As shown in FIG. 15B, the lid 141 is attached to the toner carrying face 14c of the scraper blade 14 that is in contact with the waste toner 15 contained in the waste toner container 10 and opposite the opposed face 14d of the scraper blade 14 disposed opposite the conveyance member 8. The lid 141 is adhered to the scraper blade 14 at a lower part thereof in the vertical direction. Accordingly, as shown in FIG. 16E, the waste toner 15 accumulates on the lid 141 from a lower part thereof adhered to the adhesion region D of the scraper blade 14 to an upper part thereof, that is, the separation region J of the lid 141, in the vertical direction.
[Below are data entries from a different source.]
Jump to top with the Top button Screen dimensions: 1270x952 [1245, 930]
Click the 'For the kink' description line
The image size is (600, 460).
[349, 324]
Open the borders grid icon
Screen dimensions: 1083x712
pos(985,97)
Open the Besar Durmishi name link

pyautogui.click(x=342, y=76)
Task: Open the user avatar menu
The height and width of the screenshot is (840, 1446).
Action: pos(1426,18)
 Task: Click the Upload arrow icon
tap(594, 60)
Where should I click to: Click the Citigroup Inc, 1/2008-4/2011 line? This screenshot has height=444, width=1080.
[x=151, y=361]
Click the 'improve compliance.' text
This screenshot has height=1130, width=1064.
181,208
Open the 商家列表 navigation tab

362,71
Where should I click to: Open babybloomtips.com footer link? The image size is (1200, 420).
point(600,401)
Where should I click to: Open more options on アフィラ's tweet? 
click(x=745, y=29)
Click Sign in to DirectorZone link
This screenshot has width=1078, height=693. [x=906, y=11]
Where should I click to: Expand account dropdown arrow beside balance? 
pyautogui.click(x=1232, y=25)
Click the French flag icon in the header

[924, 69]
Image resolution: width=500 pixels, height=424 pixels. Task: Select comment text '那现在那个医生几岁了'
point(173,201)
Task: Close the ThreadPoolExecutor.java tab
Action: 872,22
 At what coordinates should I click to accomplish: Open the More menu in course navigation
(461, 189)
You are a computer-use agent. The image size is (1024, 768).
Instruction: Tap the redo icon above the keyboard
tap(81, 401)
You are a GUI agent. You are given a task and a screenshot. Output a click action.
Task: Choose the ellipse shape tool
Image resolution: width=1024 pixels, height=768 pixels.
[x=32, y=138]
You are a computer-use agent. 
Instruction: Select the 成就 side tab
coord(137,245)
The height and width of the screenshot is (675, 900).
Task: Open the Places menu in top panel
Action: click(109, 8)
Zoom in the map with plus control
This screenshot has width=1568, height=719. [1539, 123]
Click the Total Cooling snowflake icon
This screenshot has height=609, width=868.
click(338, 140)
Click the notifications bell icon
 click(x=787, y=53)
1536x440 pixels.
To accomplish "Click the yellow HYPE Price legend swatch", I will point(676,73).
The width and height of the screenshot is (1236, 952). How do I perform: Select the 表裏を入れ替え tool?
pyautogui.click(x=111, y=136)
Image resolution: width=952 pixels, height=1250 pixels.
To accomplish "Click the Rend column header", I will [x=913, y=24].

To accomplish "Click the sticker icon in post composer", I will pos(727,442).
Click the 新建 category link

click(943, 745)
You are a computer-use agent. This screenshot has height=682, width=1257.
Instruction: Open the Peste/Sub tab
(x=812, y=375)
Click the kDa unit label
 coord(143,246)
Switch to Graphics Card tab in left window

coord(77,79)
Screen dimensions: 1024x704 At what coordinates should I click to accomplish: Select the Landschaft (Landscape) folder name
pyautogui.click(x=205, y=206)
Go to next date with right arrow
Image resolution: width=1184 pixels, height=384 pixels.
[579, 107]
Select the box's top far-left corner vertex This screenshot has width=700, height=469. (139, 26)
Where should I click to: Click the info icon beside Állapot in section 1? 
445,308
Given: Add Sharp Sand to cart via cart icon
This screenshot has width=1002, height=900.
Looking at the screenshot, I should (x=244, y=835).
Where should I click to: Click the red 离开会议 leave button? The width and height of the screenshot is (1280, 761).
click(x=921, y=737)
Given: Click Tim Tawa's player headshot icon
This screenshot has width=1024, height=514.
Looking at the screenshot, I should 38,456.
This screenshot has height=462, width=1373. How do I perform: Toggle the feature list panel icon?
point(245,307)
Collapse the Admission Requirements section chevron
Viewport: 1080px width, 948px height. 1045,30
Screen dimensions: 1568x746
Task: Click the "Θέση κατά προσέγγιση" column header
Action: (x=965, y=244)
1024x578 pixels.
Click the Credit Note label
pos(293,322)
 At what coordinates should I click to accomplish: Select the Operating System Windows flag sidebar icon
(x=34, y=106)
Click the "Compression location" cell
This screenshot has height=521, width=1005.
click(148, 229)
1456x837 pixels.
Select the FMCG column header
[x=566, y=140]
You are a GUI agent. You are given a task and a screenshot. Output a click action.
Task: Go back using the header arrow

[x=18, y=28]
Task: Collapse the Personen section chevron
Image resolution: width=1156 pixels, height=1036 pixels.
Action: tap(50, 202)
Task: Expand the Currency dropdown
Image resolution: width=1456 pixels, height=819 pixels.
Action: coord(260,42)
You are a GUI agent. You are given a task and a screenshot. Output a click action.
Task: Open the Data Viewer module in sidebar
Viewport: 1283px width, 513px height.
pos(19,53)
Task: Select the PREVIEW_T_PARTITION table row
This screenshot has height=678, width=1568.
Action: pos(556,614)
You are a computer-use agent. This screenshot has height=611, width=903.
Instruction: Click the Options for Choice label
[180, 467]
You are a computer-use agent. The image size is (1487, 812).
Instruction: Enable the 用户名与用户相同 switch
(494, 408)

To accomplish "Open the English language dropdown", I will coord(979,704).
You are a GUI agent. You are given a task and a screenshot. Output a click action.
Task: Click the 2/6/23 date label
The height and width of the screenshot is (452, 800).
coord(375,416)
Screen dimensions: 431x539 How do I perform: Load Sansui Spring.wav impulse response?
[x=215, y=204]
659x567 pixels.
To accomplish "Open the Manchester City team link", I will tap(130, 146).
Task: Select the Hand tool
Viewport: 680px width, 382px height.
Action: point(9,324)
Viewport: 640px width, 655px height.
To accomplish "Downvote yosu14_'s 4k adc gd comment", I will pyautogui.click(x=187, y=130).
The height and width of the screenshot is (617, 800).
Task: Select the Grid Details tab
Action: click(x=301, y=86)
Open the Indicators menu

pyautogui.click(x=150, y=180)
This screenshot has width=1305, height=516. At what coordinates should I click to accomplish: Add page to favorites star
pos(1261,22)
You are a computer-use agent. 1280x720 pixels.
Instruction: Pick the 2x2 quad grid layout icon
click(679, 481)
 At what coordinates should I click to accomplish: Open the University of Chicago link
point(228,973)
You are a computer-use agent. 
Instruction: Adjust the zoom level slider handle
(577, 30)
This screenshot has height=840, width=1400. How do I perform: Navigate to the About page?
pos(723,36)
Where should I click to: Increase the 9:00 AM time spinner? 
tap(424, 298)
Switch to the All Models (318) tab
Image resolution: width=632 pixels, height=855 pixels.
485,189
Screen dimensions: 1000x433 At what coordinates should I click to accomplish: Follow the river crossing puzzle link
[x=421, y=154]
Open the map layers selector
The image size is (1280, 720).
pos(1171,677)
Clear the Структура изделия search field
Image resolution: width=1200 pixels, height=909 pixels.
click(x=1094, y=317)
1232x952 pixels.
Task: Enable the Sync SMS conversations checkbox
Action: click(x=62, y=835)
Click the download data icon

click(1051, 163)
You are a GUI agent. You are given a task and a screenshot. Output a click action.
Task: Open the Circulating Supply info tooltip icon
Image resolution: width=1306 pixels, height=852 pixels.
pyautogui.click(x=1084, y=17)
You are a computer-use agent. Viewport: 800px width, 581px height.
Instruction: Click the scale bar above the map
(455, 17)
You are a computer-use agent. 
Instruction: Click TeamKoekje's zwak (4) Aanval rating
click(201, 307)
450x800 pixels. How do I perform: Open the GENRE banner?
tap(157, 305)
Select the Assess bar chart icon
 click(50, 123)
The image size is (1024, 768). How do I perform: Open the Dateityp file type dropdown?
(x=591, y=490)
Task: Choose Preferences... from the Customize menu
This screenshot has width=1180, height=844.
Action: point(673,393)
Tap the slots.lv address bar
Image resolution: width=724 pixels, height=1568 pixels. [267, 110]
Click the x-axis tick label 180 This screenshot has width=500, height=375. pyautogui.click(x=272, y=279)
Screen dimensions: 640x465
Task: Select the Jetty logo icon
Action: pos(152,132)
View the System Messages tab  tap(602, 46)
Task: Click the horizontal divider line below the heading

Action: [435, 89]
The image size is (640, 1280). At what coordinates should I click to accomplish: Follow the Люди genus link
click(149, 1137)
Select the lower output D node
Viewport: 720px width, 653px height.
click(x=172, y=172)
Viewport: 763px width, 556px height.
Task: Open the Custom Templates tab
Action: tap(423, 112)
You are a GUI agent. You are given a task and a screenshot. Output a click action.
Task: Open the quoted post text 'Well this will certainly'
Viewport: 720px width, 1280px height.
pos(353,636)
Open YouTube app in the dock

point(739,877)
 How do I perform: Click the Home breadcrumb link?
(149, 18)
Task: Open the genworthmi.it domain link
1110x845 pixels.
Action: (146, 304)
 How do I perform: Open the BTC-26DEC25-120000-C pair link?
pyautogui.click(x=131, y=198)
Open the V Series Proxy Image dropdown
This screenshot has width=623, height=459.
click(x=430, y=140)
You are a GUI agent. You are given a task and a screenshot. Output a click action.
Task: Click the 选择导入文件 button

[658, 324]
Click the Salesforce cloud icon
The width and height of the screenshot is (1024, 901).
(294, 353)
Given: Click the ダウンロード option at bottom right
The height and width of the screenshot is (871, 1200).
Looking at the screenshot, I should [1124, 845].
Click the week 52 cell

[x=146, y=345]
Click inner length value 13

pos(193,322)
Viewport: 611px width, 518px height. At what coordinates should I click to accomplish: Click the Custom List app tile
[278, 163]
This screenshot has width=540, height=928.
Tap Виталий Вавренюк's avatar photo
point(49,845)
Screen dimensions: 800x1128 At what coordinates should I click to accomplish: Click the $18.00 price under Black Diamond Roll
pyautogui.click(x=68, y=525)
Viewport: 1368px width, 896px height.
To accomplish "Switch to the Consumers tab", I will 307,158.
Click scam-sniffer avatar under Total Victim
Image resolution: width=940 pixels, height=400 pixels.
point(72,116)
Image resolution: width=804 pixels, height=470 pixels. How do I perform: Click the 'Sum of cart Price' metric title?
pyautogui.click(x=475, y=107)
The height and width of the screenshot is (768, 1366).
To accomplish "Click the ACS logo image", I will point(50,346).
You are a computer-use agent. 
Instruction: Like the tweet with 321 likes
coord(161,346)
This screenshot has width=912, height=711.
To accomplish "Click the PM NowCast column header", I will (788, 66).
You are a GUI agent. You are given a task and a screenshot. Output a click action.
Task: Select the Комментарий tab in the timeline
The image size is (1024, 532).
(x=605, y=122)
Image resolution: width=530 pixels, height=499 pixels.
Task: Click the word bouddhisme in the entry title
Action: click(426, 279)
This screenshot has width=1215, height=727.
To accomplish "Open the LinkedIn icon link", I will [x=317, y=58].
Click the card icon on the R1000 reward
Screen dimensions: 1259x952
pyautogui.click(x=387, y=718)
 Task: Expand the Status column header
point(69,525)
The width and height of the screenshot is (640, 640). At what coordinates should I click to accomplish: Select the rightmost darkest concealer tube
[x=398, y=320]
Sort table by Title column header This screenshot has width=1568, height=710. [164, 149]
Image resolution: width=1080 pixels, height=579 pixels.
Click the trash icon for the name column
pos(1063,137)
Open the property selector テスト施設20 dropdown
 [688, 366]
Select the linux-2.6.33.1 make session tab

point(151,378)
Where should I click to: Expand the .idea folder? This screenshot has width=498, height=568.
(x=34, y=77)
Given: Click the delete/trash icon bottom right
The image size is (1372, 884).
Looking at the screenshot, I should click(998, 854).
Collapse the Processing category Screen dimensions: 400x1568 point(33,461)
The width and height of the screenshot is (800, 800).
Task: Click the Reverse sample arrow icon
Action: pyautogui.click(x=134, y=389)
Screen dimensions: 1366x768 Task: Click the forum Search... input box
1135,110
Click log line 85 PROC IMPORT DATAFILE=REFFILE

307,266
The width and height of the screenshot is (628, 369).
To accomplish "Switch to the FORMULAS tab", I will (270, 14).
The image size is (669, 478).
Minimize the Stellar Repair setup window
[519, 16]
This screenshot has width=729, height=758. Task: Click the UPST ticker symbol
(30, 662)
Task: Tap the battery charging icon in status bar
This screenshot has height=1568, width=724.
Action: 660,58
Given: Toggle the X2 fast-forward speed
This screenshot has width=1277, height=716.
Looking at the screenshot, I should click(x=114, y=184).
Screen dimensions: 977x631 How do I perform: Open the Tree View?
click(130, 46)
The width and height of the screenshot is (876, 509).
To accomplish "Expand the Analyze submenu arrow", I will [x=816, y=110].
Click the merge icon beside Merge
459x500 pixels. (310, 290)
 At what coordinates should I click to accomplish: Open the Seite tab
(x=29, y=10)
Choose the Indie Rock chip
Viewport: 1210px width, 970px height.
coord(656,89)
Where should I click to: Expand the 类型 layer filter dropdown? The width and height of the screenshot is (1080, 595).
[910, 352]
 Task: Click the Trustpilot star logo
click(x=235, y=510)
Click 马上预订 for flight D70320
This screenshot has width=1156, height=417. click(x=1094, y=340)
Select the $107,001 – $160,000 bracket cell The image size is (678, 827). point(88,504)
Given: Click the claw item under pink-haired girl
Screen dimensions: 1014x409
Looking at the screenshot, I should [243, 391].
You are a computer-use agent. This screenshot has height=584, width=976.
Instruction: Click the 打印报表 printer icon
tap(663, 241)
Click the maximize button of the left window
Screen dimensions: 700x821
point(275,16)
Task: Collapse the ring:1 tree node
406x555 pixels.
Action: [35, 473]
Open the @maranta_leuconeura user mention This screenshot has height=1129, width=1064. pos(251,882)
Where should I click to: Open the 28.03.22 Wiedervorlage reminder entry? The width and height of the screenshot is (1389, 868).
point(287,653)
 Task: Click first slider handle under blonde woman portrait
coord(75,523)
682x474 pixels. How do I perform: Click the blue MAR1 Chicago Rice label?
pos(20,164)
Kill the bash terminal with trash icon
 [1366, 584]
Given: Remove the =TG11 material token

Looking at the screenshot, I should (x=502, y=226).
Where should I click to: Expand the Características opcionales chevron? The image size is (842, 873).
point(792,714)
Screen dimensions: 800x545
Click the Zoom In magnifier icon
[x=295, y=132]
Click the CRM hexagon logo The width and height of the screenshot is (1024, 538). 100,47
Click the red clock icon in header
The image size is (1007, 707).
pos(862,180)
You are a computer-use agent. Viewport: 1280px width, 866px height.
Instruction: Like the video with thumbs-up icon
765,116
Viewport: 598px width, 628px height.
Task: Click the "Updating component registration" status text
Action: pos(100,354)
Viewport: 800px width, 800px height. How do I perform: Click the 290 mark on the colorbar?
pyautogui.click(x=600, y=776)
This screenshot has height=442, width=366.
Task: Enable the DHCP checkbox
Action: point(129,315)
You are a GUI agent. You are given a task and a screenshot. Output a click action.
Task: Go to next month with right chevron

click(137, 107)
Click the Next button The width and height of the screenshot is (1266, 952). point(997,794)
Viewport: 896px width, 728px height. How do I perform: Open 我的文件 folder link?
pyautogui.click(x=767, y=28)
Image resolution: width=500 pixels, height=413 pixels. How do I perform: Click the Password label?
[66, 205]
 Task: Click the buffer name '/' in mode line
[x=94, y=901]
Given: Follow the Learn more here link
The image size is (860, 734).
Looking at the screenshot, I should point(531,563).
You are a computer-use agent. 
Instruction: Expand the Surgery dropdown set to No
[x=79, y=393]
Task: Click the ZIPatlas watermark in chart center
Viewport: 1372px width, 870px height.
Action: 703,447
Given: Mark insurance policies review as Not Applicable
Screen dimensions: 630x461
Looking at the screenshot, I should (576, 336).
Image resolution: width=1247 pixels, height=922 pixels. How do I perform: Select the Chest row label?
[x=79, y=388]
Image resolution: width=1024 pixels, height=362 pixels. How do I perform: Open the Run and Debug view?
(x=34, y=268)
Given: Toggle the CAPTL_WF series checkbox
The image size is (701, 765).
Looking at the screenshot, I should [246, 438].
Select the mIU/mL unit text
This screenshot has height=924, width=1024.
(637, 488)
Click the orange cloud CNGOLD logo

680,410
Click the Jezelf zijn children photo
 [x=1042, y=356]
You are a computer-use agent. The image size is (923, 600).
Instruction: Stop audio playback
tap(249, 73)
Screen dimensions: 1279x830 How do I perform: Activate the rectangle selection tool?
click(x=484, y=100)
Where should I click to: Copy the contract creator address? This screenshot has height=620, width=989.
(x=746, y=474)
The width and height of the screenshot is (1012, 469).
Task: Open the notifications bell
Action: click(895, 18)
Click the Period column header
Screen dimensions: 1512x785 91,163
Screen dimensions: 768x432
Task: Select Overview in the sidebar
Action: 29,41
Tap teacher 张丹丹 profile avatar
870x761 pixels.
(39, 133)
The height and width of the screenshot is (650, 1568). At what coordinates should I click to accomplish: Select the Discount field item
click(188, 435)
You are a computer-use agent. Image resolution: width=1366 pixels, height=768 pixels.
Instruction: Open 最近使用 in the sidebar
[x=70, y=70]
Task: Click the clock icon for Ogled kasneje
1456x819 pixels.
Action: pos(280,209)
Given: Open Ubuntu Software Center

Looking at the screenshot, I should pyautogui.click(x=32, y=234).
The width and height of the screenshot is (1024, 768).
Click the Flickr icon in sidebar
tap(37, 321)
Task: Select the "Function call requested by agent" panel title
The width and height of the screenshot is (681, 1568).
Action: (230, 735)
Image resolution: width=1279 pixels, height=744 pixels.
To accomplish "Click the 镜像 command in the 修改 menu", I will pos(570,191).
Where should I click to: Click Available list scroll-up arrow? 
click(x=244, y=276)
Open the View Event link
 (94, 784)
As the waste toner 15 accumulates on the lid 141, the lid 141 is moved toward the scraper blade 14 by the weight of the waste toner 15 accumulated on the lid 141 and brought into contact with the scraper blade 14. As shown in FIG. 16F, as the waste toner 15 further accumulates on the entire surface of the lid 141 disposed opposite the waste toner 15 contained in the waste toner container 10, the lid 141 comes into contact with the scraper blade 14 throughout the entire surface of the lid 141 disposed opposite the scraper blade 14. Accordingly, even if the lid 141 is permanently bent and therefore isolated from the scraper blade 14 as shown in FIG. 16C, as the waste toner 15 accumulated on the lid 141 presses the lid 141 against the scraper blade 14, the waste toner 15 does not move into a gap between the lid 141 and the scraper blade 14 and enter the through-holes 14b of the scraper blade 14. Consequently, even if the lid 141 is partially adhered to the scraper blade 14, that is, on the adhesion region D of the scraper blade 14 only, the lid 141 covers the through-holes 14b of the scraper blade 14.
With reference to FIGS. 17A, 17B, and 18, a description is provided of a configuration of a toner conveyor 30T as a first variation of the toner conveyor 30S depicted in FIG. 15A.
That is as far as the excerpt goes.